Como um garoto de uma pequena cidade de Nova Jersey ascendeu para se tornar um dos economistas mais influentes do século XX? Entre seus colegas em Rahway no final dos anos 1920, Milton Friedman se distinguiu como excepcionalmente talentoso em vários assuntos. Mas a economia, em última análise, apoderaria-se de sua mente e conduziria sua ascensão.

Traduzido do inglês · Portuguese (Brazil)

CAPÍTULO 1 DE 4

Como um garoto de uma pequena cidade de Nova Jersey ascendeu para se tornar um dos economistas mais influentes do século XX? Entre seus colegas em Rahway no final dos anos 1920, Milton Friedman se distinguiu como excepcionalmente talentoso em vários assuntos. Mas a economia, em última análise, apoderaria-se de sua mente e conduziria sua ascensão.

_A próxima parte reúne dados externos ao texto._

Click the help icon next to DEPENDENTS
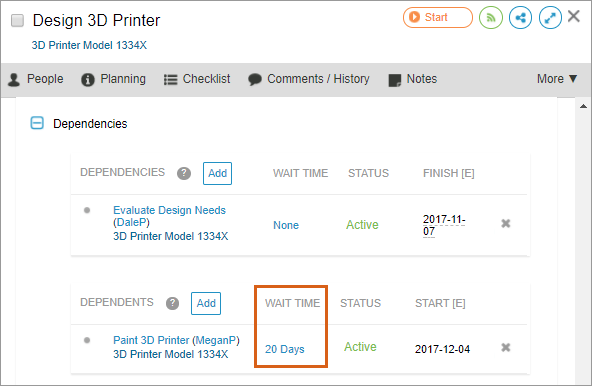The width and height of the screenshot is (592, 386). [173, 303]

Friedman nasceu de Jenő Saul Friedman e Sára Ethel, dois imigrantes judeus da classe trabalhadora da Hungria. O casal construiu uma próspera loja de produtos secos de família em Rahway. Eles rapidamente assimilaram-se à comunidade judaica unida, enquanto fomentavam um cenário de apoio para Milton e suas três irmãs mais velhas.

Mas o desastre aconteceu quando o pai de Friedman morreu de repente durante o último ano do ensino médio. A tristeza de Friedman era profunda, mas não impedia sua movimentação. Ele entrou na Faculdade Rutgers e queria se tornar um atuário. No segundo ano, Friedman fez uma aula de economia.

Dois dos professores de Friedman, Arthur Burns e Homer Jones, o guiaram para a economia e o dirigiram para a Universidade de Chicago para o trabalho de pós-graduação. A amizade de Friedman com Burns e Jones se desenvolveu entre o agravamento da Grande Depressão. Em 1932, o departamento de economia da Universidade de Chicago zumbiu com atividade intelectual alimentada pela depressão.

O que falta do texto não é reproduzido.